WHAT YOU WILL DO —
Write only the number of lines below in which "computer" occurs.

-*-

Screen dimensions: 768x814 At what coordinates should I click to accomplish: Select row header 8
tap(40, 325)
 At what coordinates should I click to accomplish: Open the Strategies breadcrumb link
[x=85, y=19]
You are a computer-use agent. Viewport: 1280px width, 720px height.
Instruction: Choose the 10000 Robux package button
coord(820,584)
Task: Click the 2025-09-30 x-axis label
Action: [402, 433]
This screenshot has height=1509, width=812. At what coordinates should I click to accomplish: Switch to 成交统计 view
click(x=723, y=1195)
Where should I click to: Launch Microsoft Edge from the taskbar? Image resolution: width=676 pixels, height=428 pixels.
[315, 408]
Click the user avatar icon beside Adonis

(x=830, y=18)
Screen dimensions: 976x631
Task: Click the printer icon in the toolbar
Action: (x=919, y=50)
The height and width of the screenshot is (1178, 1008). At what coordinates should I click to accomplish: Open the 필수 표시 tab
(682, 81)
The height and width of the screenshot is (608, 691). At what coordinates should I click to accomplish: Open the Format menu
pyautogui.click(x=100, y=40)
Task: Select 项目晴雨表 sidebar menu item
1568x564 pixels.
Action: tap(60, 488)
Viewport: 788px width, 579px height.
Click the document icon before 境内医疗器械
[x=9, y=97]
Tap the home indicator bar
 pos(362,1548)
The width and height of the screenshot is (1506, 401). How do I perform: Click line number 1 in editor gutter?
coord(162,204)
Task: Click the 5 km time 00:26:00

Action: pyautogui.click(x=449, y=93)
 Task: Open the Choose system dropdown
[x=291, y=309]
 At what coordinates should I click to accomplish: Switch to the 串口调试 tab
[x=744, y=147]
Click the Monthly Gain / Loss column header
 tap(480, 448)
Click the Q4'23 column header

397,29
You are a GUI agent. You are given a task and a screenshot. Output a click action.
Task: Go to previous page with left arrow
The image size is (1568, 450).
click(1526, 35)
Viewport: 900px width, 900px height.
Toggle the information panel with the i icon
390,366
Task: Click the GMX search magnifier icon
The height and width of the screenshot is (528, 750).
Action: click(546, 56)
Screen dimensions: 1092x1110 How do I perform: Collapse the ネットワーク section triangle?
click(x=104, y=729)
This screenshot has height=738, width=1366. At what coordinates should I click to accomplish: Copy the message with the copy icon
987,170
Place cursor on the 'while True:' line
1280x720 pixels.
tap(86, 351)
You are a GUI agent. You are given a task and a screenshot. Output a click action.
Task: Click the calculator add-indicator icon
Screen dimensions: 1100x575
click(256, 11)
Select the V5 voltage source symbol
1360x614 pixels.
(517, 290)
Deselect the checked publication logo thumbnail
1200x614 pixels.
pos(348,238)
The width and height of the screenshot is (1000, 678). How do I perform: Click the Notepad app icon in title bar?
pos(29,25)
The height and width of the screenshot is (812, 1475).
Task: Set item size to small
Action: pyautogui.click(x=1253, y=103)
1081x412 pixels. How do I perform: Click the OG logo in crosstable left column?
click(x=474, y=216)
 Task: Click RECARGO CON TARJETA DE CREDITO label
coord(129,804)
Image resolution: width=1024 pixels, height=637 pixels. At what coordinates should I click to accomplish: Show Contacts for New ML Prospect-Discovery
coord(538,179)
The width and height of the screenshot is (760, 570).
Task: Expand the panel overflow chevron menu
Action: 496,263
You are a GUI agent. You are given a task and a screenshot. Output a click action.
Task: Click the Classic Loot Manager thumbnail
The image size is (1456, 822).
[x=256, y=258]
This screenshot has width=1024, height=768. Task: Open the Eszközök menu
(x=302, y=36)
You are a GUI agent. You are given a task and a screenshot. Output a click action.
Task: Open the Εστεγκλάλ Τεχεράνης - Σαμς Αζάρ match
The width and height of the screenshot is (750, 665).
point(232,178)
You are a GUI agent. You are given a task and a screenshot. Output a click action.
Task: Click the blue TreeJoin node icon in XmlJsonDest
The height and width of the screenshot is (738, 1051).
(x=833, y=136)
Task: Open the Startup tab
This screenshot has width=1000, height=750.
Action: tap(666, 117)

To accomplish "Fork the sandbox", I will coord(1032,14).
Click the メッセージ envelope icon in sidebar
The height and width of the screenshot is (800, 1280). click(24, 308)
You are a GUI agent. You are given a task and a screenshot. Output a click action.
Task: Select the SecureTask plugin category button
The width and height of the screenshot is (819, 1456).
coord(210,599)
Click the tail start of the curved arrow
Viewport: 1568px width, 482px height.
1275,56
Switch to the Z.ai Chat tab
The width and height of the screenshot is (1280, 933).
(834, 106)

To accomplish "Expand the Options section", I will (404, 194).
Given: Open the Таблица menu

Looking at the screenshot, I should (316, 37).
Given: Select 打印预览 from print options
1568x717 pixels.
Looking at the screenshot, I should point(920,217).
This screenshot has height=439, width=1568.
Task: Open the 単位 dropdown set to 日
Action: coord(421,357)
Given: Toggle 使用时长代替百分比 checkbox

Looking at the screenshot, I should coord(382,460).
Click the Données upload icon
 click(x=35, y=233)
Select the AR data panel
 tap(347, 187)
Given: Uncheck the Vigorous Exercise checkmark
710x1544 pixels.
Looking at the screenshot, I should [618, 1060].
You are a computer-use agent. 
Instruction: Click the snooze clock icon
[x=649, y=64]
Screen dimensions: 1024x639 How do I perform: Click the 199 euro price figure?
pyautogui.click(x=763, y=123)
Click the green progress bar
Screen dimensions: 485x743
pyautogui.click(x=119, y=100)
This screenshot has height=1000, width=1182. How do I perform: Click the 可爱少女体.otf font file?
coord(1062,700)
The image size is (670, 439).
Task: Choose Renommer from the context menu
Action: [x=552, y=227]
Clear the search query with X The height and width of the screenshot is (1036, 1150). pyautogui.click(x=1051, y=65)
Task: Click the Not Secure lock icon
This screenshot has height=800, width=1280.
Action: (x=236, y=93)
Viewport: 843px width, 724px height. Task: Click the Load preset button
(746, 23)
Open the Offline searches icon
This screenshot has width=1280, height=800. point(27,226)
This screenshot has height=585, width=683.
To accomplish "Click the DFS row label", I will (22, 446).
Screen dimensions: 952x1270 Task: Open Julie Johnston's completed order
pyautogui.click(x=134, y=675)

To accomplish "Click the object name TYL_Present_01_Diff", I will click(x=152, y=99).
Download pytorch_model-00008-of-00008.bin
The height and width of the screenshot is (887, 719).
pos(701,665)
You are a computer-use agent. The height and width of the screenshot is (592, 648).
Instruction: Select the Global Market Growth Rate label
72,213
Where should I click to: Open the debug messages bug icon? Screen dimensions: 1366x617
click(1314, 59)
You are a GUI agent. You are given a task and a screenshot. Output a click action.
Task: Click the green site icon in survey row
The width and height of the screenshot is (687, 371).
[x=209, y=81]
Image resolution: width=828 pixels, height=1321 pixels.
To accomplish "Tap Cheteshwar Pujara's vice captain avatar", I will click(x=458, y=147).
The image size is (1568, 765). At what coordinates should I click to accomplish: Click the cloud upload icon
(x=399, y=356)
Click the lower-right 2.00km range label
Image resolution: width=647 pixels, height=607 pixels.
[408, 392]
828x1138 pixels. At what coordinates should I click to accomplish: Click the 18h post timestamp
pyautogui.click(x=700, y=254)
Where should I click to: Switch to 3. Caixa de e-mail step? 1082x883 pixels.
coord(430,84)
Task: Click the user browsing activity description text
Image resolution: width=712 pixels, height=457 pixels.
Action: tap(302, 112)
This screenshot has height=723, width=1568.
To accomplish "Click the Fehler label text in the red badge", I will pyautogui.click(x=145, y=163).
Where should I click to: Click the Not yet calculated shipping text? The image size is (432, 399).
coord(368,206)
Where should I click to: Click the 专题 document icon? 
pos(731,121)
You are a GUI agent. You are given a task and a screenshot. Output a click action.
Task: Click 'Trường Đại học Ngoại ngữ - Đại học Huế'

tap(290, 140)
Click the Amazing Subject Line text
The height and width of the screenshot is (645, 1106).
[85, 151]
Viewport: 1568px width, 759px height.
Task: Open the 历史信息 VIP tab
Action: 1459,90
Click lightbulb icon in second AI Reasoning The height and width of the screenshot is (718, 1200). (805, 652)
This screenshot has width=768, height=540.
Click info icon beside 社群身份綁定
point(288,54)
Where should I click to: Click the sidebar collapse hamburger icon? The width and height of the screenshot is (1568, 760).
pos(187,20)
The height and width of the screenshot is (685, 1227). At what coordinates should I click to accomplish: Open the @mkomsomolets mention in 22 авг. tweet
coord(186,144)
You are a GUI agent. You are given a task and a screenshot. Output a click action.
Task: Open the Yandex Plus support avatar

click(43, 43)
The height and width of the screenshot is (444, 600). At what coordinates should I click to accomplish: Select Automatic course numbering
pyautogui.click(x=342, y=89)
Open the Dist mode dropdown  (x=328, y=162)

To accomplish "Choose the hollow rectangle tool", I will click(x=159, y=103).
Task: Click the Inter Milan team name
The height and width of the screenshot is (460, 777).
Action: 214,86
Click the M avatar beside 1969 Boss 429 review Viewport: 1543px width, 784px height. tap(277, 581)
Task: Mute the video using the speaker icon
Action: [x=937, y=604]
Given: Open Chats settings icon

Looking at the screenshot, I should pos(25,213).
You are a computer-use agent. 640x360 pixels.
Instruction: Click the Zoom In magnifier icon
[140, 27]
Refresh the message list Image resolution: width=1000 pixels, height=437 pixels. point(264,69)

-*-

EXERCISE SOLUTION —
4